Festa del fuoco in Iran: almeno 11 morti e 300 feriti nella notte

La tragedia per la festa del fuoco

Eppure nella capitale iraniana, anche con la bella stagione oramai alle porte, non sembrano esserci spiragli di luce vera, quella che sa di speranza, uguaglianza, libertà, diritti. A Teheran, chissà per quanto ancora, la primavera tarda e tarderà ad arrivare. Nella notte tra 14 e 15 marzo nel Paese sono infatti morte almeno 11 persone e 3.500 sono rimaste ferite nel corso della festa nazionale. Il bilancio è stato reso noto alla televisione di Stato dal responsabile dei servizi di emergenza, Jafar Miadfar. Antico rituale purificatorio, da vent'anni l'occasione si è trasformata in un momento di sfogo per i giovani, con tanto di petardi e fuochi d'artificio nei luoghi pubblici, nonostante gli avvertimenti delle autorità che non vedono di buon occhio questa festività, considerata "pagana" dalla stragrande maggioranza dei membri del clero sciita.

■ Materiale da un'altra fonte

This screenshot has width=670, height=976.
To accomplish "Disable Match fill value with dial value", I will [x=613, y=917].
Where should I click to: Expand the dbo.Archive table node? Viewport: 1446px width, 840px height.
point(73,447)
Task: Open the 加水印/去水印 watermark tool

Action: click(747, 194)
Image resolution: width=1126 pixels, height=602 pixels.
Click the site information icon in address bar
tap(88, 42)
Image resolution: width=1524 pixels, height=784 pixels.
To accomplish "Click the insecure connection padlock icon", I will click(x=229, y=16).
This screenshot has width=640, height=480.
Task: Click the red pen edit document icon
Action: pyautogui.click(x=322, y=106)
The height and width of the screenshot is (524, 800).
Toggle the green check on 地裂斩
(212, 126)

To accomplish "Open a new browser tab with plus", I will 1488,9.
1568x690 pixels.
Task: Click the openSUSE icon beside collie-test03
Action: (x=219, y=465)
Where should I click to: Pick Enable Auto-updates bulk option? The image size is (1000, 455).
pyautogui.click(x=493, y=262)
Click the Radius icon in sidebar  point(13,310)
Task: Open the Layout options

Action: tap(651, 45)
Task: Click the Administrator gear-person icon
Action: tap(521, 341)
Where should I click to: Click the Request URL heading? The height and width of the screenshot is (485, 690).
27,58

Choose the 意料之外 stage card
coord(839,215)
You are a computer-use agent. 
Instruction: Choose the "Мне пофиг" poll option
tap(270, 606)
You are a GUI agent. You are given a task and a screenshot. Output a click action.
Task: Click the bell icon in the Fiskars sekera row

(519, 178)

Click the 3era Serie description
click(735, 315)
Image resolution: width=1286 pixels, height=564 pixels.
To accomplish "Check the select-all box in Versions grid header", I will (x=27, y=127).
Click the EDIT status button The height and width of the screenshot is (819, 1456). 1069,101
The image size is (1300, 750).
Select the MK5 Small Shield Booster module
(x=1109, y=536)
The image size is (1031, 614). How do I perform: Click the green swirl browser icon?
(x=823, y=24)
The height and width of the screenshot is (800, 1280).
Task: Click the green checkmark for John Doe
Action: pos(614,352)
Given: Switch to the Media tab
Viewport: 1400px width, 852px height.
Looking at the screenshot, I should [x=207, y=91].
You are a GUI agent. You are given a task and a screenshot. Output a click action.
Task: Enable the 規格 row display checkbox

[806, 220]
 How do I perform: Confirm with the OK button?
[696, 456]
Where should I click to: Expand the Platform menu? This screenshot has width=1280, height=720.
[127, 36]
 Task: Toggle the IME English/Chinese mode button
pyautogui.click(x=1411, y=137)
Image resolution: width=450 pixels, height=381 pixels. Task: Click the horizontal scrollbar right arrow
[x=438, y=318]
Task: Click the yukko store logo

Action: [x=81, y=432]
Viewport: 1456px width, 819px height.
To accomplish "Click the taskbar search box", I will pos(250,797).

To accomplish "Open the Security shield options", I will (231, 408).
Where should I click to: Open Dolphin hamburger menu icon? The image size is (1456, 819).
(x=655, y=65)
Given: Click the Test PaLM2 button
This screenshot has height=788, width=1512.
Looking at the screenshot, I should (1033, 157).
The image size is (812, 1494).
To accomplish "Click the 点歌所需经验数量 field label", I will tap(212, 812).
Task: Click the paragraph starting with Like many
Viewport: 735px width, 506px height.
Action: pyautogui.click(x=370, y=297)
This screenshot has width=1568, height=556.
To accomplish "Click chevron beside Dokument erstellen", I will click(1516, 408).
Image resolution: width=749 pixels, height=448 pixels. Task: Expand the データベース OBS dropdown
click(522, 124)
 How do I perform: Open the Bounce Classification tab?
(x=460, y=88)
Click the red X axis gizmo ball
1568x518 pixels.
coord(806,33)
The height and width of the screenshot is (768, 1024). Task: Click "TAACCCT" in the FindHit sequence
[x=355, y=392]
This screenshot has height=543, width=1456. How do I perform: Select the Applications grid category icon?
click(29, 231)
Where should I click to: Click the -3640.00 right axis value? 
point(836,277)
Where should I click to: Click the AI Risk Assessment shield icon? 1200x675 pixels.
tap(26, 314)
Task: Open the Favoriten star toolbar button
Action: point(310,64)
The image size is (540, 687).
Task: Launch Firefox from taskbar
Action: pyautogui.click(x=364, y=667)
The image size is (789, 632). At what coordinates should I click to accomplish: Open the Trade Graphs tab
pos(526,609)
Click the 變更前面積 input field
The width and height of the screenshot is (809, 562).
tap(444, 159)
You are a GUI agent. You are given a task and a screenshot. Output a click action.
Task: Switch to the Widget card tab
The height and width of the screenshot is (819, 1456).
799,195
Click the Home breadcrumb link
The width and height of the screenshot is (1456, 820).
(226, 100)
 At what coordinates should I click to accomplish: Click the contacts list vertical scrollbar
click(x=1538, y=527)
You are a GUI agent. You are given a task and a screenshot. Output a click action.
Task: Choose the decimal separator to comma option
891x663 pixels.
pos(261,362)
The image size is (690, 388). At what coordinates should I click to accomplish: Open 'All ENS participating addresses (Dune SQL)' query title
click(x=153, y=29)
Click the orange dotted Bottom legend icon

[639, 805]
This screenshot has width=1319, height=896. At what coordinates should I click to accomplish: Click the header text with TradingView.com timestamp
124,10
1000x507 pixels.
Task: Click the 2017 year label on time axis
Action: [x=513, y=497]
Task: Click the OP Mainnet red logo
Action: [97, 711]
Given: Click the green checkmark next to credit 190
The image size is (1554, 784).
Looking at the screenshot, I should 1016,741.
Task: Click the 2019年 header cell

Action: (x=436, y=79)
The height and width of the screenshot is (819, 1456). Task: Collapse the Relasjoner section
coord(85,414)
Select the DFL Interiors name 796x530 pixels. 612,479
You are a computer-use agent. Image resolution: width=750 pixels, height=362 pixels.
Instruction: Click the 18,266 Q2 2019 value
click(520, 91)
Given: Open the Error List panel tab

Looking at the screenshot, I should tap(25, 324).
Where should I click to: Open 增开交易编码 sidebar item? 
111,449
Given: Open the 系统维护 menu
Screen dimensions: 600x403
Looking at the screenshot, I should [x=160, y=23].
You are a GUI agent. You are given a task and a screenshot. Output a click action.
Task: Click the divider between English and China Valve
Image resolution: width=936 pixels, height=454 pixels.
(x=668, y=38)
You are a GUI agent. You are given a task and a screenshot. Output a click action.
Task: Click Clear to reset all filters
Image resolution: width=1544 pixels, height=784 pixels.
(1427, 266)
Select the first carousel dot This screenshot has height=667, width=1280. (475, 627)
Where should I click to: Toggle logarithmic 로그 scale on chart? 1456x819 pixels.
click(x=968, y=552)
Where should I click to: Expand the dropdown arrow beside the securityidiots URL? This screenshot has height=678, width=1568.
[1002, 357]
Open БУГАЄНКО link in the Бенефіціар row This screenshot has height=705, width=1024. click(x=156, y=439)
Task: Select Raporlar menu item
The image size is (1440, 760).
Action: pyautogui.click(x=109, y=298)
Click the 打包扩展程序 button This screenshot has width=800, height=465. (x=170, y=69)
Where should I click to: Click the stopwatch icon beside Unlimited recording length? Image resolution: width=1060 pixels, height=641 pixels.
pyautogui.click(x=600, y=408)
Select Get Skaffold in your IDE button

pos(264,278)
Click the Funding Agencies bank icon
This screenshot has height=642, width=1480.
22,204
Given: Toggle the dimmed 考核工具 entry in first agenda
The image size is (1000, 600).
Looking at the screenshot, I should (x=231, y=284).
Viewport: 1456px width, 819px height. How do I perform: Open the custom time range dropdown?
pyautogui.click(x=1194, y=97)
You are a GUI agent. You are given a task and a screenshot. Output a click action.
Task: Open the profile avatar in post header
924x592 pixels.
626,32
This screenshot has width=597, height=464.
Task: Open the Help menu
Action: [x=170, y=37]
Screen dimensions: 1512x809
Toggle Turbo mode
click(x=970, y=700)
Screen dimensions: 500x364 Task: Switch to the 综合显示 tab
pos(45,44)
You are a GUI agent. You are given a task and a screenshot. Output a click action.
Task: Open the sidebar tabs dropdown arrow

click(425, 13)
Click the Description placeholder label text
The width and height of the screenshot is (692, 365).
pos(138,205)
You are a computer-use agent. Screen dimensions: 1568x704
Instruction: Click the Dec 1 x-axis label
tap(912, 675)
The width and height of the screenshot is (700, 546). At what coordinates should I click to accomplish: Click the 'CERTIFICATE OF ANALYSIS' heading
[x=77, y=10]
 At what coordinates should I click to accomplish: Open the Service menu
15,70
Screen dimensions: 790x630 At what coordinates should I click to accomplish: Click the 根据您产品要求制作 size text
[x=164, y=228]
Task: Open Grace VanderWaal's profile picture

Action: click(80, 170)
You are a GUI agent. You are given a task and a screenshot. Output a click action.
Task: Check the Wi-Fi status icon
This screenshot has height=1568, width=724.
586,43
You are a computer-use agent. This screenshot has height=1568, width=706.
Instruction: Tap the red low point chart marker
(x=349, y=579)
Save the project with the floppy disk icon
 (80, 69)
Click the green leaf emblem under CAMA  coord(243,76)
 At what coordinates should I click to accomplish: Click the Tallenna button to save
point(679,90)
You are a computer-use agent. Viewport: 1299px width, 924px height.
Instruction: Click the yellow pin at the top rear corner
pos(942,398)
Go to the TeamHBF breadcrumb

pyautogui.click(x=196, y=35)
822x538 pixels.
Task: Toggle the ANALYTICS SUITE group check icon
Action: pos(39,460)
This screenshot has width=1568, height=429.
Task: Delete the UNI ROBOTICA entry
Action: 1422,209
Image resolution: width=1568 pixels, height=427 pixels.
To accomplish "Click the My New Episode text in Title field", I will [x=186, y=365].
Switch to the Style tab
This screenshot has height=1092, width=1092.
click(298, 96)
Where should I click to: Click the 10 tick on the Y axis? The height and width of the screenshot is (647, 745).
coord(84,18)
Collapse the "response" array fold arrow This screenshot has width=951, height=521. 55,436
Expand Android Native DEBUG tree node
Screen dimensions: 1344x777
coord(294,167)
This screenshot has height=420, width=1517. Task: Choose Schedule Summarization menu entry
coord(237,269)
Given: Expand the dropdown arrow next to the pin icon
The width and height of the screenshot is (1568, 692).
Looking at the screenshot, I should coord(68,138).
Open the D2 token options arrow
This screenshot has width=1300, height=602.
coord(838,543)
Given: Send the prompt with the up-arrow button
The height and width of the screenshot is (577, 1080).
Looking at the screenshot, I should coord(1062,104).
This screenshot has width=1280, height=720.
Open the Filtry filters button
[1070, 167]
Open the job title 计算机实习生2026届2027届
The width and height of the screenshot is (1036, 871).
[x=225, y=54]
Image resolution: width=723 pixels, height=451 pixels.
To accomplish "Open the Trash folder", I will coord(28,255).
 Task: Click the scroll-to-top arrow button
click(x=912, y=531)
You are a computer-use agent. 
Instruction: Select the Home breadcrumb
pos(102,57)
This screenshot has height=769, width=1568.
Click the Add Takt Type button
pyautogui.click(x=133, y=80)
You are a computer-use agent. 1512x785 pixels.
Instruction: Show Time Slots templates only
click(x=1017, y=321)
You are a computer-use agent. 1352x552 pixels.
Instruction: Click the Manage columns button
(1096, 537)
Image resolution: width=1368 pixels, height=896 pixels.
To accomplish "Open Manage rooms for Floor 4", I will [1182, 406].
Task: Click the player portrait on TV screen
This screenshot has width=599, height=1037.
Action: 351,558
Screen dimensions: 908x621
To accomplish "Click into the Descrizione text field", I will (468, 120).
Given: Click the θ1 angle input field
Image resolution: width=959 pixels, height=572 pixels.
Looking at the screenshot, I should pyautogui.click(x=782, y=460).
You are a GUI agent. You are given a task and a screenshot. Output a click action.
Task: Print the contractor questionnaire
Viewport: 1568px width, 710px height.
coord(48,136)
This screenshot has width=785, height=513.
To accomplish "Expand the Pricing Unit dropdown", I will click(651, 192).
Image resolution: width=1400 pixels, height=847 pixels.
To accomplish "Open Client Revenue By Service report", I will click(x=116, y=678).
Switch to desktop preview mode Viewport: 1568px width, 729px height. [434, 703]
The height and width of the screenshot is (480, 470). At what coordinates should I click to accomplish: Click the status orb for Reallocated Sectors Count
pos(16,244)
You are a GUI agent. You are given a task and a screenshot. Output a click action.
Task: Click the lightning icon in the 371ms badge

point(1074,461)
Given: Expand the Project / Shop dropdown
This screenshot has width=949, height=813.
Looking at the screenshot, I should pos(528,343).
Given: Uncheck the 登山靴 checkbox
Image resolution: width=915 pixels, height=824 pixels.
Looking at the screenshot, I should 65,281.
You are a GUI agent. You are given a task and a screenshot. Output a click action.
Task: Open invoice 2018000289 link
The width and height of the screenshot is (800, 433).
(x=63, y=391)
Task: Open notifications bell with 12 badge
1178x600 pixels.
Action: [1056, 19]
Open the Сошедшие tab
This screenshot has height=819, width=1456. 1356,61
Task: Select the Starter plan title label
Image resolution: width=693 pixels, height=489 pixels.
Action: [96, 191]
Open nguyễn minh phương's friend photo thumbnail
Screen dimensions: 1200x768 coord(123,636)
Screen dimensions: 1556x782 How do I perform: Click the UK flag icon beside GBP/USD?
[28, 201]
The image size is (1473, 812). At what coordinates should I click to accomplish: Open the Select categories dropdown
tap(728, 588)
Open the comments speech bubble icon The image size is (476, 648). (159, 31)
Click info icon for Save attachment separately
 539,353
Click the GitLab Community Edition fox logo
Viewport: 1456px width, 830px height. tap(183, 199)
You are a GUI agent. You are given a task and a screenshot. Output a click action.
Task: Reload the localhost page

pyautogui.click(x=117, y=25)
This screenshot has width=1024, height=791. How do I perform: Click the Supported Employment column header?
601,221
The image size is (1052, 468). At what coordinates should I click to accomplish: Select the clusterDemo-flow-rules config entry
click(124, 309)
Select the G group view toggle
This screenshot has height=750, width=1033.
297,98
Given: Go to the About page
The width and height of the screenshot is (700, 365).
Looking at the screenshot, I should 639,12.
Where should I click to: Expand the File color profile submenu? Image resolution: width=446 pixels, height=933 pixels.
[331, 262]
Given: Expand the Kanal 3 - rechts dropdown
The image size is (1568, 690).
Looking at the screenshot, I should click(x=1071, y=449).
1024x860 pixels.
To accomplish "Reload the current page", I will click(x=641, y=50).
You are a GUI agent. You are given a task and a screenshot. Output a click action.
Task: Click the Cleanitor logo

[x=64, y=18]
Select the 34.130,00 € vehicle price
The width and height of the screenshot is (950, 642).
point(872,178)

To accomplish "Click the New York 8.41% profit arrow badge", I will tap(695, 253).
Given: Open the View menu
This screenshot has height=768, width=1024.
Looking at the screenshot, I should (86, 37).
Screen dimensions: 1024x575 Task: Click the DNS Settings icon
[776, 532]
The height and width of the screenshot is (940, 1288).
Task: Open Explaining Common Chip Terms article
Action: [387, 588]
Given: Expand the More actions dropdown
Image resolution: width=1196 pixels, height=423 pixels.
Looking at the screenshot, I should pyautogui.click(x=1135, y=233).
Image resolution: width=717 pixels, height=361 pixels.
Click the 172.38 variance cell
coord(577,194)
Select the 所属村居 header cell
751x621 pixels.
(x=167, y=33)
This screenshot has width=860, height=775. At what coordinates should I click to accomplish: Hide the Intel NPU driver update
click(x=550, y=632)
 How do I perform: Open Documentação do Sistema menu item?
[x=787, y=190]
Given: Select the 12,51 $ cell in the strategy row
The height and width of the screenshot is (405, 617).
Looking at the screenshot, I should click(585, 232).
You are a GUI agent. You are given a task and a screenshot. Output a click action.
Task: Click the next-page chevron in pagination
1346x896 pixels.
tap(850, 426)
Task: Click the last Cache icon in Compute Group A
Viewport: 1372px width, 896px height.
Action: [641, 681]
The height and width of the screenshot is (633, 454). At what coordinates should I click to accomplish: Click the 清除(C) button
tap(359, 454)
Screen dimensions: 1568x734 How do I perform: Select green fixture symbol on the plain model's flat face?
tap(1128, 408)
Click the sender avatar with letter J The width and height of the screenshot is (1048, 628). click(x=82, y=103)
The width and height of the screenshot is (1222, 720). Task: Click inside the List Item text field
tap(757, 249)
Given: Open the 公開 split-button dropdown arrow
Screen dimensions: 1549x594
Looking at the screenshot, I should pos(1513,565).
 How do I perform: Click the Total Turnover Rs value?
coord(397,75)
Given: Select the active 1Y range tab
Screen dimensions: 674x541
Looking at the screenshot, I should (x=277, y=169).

L'appello per le donne iraniane di Ursula von der Leyen

La premio Nobel e attivista iraniana Shirin Ebadi, la presidente del Parlamento Europeo Roberta Metsola, l'astronauta italiana Samantha Cristoforetti e la presidente della Commissione Europea Ursula von der Leyen (Ph: FREDERICK FLORIN / AFP)

"Al di là delle leggi, anche le donne e le ragazze hanno bisogno di modelli. Donne che aprono la strada a tutti gli altri. Ebadi, per decenni hai combattuto per i diritti delle donne in Iran. Hanno cercato di zittirti. Ti hanno messo in prigione. Ti hanno costretto all'esilio. Ma hai continuato a combattere. Con coraggio. Giorno dopo giorno. Oggi, innumerevoli donne si sono unite alla tua lotta. E il mondo intero è in soggezione davanti alle donne iraniane". A dirlo la presidente della Commissione Ue Ursula von der Leyen, durante il dibattito sulla ricorrenza della giornata internazionale della donna a Strasburgo, che vede in Aula l'attivista iraniana Shrin Ebadi e Samantha Cristoforetti. "La lotta e il coraggio delle donne iraniane commuovono e ispirano le donne di tutto il mondo. Perché le sfide che dobbiamo affrontare possono essere diverse. Ma i diritti per cui lottiamo sono gli stessi", ha sottolineato la presidente. Intanto però. in Iran si respira un clima tesissimo, in cui risuonano ancora più brucianti le parole di Lidia Ravera quando ha scritto: "Finché ci sarà una sola donna minacciata in quanto donna, noi non avremo pace".